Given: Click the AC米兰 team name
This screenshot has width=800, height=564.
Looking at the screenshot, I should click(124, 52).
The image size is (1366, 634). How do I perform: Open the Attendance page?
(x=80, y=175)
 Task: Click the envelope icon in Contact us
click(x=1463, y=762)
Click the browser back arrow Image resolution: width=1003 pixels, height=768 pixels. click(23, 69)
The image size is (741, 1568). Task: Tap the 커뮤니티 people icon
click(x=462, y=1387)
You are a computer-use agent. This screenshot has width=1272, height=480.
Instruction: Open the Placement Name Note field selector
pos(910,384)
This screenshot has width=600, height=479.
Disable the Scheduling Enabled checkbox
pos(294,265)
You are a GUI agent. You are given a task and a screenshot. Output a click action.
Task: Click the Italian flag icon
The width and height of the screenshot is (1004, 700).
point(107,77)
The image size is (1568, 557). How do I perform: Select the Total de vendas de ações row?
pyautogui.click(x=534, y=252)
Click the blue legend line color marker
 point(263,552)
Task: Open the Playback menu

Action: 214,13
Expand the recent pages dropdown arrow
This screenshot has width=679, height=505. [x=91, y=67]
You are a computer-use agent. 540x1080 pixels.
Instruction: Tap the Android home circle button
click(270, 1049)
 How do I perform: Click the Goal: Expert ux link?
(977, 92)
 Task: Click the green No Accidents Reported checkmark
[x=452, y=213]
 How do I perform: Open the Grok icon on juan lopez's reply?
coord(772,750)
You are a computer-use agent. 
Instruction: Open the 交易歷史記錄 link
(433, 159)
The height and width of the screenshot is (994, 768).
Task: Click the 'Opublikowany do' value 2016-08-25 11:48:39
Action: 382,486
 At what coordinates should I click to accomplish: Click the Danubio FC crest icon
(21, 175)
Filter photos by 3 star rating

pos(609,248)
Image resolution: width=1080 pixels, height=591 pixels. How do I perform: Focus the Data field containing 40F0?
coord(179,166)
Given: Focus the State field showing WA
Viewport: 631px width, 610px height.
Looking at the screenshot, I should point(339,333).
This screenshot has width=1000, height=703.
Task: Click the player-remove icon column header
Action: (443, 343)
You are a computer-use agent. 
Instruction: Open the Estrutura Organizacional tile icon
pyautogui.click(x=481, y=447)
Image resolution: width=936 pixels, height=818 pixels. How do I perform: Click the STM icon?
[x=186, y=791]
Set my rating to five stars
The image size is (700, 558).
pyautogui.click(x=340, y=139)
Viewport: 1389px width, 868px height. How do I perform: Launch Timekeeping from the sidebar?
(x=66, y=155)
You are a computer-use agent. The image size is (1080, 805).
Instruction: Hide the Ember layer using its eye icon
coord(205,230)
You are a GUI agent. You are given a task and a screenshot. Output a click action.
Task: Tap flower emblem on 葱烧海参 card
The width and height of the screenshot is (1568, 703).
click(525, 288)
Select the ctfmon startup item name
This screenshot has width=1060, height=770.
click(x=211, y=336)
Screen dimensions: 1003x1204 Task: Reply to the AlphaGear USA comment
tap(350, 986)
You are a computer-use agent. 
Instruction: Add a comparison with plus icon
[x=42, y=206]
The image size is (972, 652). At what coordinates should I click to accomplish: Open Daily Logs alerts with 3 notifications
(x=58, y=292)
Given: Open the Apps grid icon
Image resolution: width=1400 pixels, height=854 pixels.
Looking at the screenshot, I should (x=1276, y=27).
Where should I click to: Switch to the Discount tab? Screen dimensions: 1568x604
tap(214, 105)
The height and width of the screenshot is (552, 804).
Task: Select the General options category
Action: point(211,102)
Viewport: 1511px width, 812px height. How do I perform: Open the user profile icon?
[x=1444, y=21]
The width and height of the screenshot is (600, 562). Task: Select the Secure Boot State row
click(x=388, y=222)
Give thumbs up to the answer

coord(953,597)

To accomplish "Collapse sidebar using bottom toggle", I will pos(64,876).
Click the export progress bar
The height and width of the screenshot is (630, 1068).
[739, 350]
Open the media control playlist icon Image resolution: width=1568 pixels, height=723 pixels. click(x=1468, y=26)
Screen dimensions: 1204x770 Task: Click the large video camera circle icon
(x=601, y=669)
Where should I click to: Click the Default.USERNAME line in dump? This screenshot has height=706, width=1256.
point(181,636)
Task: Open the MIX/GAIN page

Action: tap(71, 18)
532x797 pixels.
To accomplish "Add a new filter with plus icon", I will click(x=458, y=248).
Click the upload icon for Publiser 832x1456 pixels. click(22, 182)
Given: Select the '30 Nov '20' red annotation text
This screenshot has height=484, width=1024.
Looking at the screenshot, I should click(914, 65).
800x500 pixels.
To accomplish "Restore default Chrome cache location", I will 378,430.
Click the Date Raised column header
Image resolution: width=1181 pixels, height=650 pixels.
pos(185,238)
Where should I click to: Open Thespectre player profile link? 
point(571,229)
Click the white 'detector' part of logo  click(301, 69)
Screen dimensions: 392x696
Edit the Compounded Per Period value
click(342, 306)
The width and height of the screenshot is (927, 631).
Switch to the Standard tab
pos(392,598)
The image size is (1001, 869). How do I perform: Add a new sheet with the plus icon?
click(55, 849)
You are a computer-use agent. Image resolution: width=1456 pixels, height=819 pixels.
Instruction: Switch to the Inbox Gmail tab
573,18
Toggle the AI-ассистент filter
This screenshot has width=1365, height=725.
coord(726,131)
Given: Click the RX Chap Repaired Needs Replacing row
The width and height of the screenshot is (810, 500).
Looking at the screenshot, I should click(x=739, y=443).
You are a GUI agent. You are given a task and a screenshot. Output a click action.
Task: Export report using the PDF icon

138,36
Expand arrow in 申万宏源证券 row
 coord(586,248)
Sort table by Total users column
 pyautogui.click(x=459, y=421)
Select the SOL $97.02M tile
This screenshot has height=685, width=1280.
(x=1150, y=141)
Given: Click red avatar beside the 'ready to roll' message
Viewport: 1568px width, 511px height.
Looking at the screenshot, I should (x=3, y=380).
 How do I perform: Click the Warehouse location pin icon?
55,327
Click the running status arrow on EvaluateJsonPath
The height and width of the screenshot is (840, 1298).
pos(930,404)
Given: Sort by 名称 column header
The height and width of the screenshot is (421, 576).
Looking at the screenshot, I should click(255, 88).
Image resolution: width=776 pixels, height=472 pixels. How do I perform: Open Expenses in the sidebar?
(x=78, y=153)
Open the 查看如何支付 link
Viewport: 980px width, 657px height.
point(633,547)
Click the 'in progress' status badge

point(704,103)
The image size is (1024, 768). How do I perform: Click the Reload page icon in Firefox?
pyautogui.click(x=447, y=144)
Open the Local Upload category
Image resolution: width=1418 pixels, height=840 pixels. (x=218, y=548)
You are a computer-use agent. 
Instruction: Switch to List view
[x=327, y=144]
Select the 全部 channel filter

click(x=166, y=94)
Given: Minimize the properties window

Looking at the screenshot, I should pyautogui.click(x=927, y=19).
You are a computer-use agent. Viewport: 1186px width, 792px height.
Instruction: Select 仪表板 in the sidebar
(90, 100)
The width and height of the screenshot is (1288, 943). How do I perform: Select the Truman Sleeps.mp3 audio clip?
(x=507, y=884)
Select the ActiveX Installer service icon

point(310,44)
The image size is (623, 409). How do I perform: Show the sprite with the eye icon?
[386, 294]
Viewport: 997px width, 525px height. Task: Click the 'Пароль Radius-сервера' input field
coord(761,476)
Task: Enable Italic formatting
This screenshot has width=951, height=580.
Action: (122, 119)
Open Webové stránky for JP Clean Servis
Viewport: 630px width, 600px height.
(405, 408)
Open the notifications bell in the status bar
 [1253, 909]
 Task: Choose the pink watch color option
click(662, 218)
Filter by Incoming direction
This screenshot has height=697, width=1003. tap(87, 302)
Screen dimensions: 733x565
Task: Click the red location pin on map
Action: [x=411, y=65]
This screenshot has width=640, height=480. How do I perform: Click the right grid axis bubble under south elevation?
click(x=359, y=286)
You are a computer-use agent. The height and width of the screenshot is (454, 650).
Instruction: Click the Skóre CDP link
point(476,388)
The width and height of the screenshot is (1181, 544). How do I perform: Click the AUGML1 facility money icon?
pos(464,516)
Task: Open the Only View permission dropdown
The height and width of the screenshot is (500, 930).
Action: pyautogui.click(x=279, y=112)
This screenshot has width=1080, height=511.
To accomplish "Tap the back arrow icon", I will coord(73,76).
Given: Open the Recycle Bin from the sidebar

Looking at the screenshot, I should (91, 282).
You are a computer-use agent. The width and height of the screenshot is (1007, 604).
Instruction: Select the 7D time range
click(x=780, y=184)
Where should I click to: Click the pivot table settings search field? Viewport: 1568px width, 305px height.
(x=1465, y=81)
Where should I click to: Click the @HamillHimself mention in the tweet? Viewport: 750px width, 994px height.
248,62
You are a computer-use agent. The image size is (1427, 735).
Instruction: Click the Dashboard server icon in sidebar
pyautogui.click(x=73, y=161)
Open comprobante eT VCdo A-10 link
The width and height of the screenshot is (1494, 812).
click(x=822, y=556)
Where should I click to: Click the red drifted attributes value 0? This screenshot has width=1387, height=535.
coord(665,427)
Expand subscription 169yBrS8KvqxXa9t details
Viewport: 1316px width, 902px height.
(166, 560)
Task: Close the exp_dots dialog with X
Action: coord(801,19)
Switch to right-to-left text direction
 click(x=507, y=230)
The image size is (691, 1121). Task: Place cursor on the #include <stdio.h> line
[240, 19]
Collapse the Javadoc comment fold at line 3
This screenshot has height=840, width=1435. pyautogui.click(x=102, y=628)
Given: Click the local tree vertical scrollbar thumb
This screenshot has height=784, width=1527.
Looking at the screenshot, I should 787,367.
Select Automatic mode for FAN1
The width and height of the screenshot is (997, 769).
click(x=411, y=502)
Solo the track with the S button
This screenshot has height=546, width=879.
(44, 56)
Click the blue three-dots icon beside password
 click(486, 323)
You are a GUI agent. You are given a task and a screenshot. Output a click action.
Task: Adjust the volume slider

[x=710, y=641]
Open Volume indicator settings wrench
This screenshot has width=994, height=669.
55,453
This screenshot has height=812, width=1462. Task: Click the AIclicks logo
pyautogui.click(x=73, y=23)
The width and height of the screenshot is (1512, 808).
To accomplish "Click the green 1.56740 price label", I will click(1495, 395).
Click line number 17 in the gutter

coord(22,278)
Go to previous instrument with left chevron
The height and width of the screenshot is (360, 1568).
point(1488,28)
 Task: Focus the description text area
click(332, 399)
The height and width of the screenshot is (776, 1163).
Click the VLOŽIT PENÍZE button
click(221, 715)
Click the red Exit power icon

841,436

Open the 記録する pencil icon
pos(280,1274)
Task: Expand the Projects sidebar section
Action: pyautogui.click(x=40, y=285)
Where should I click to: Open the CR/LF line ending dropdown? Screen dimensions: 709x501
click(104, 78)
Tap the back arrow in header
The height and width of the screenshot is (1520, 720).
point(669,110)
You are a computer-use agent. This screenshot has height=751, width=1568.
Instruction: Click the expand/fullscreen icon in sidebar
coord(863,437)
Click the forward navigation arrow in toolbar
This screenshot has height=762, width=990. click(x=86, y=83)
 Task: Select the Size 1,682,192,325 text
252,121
--------------------------------
[Exercise description] Search the listing above for the lines with "The width and height of the screenshot is (1288, 943)." and "Task: Enable Italic formatting", then output those lines and all lines between them exactly.

[Answer]
The width and height of the screenshot is (1288, 943). How do I perform: Select the Truman Sleeps.mp3 audio clip?
(x=507, y=884)
Select the ActiveX Installer service icon

point(310,44)
The image size is (623, 409). How do I perform: Show the sprite with the eye icon?
[386, 294]
Viewport: 997px width, 525px height. Task: Click the 'Пароль Radius-сервера' input field
coord(761,476)
Task: Enable Italic formatting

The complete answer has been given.